_Material for this exercise_
━━━━━━━━━━━━━━━━━━━━
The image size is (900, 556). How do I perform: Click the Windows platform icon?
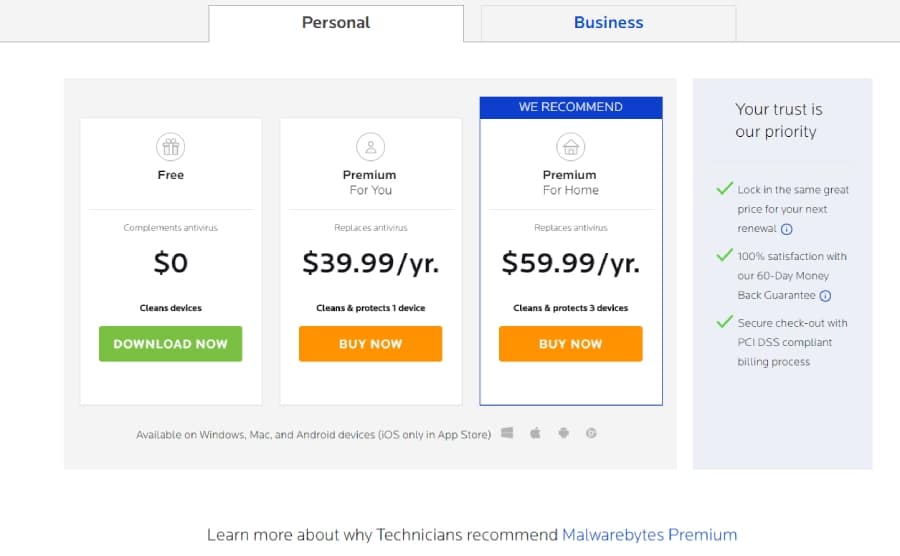click(x=508, y=434)
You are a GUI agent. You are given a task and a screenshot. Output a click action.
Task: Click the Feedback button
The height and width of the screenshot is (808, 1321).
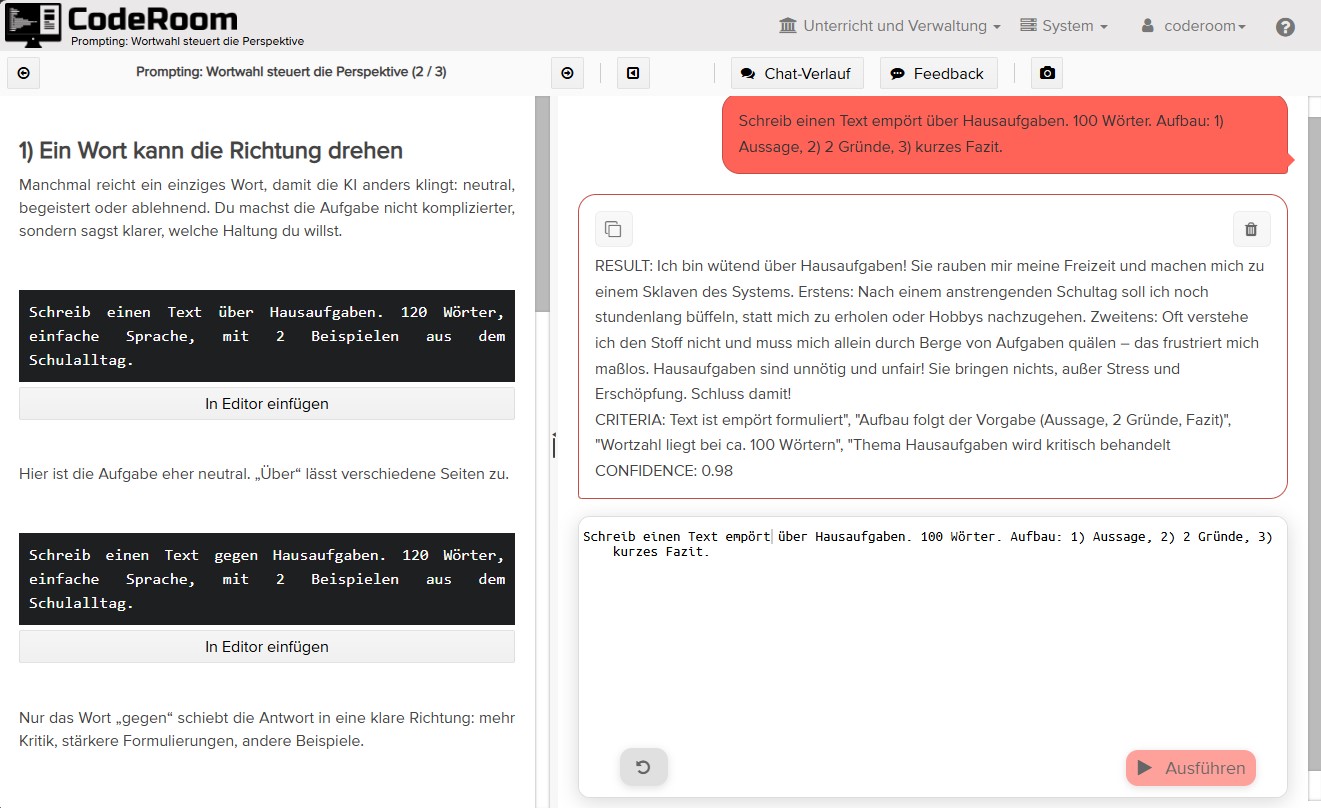pos(936,73)
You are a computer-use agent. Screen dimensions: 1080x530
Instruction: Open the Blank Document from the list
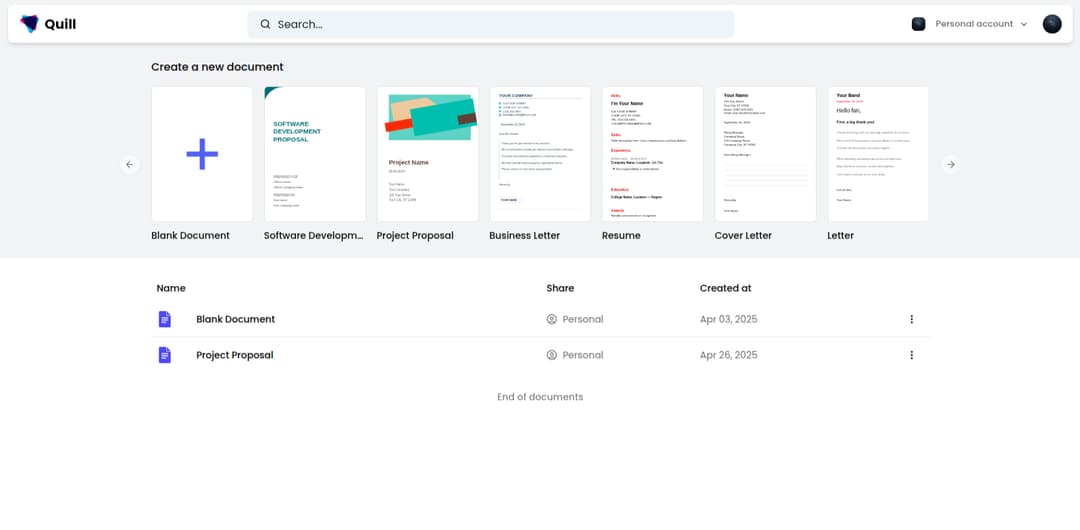235,319
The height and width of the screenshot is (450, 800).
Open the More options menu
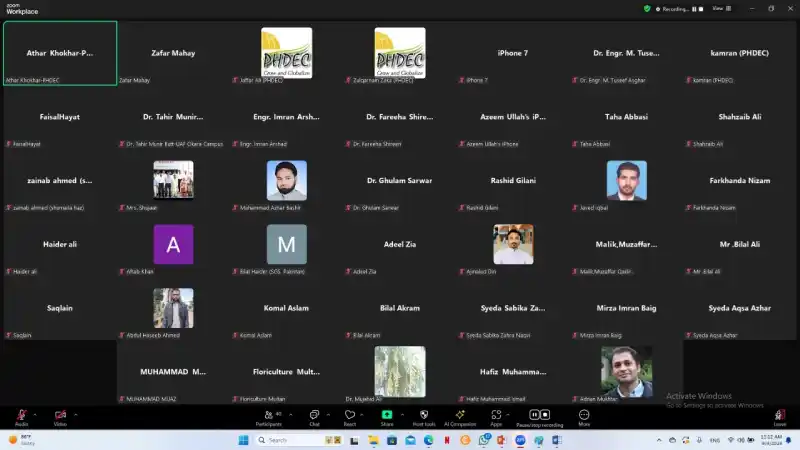point(584,414)
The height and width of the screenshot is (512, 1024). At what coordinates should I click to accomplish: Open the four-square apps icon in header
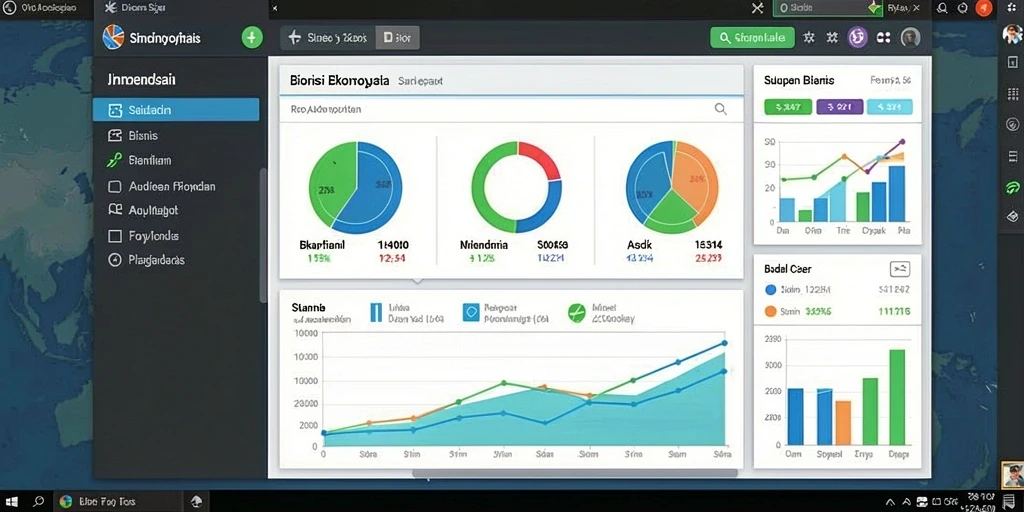click(x=883, y=38)
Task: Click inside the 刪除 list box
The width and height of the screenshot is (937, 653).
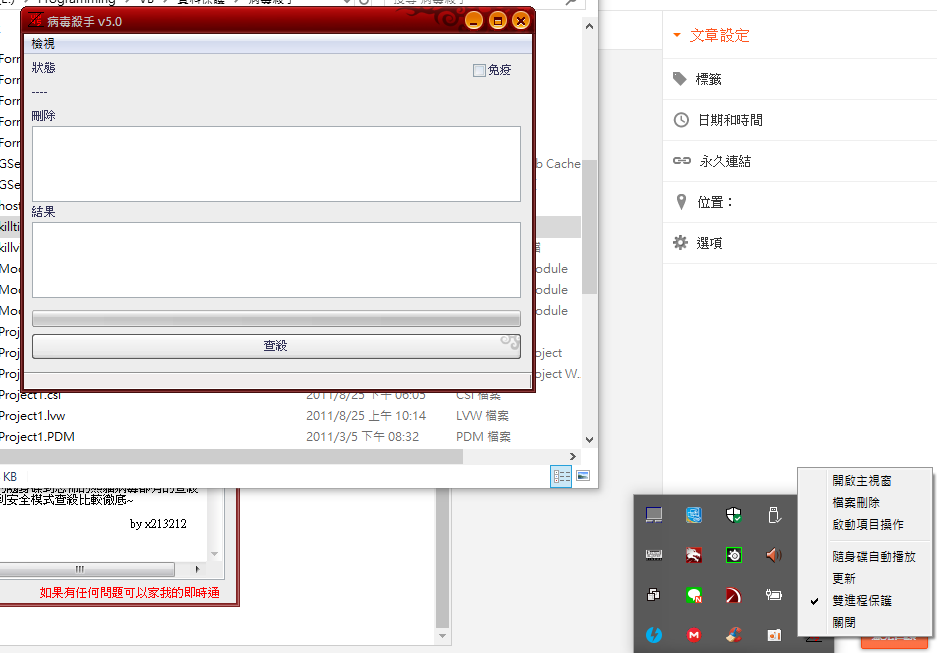Action: pyautogui.click(x=276, y=163)
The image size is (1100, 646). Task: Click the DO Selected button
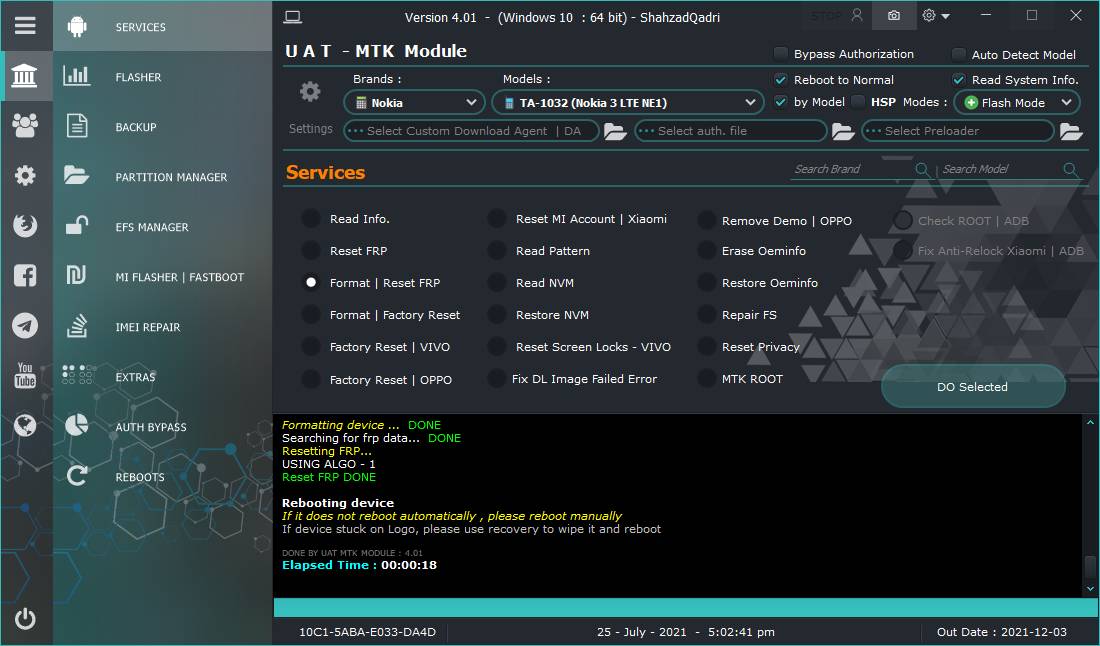pyautogui.click(x=972, y=386)
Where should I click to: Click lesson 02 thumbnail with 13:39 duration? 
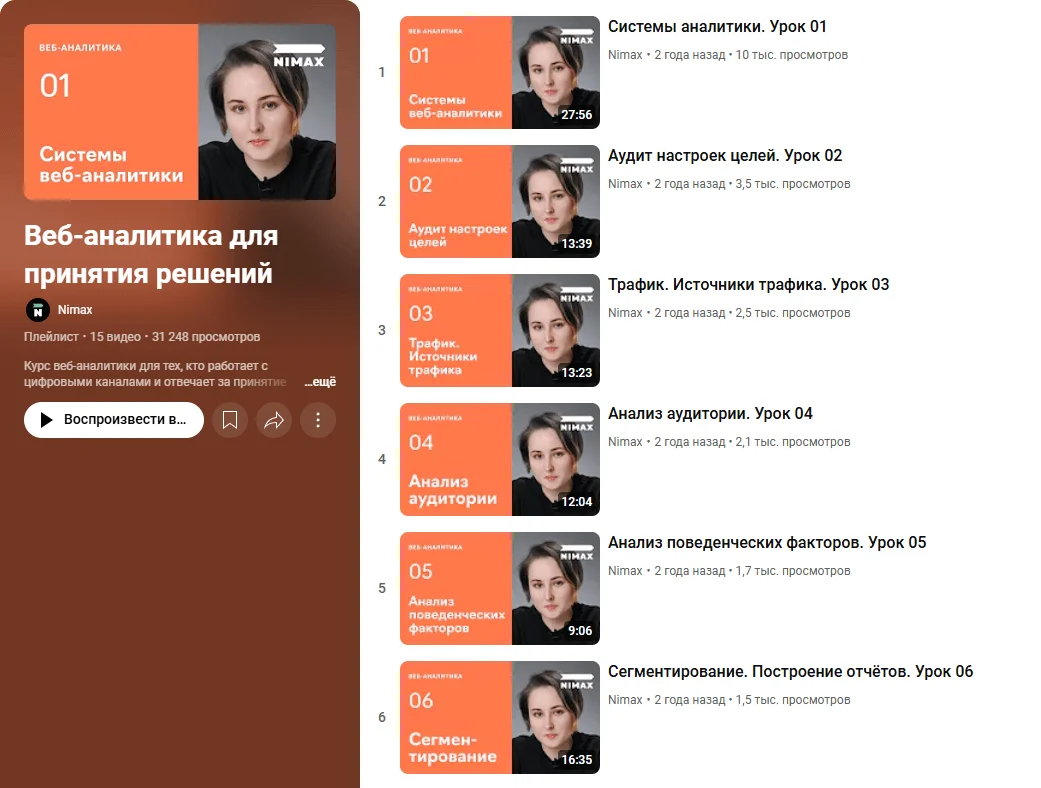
━━━━━━━━━━━━━━━━━━━━
Retype verbatim only the lines beginning with the line that contains "You are a computer-use" and ending with the last line of the listing above; pictures are to be excluded.

You are a computer-use agent. Screen dimensions: 1080x530
Instruction: Open the Blank Document from the list
235,319
The height and width of the screenshot is (450, 800).
Open the More options menu
point(584,414)
The height and width of the screenshot is (512, 1024). At what coordinates should I click to accomplish: Open the four-square apps icon in header
click(x=883, y=38)
Task: Click inside the 刪除 list box
The width and height of the screenshot is (937, 653).
Action: pyautogui.click(x=276, y=163)
The image size is (1100, 646). Task: Click the DO Selected button
pyautogui.click(x=972, y=386)
Where should I click to: Click lesson 02 thumbnail with 13:39 duration? 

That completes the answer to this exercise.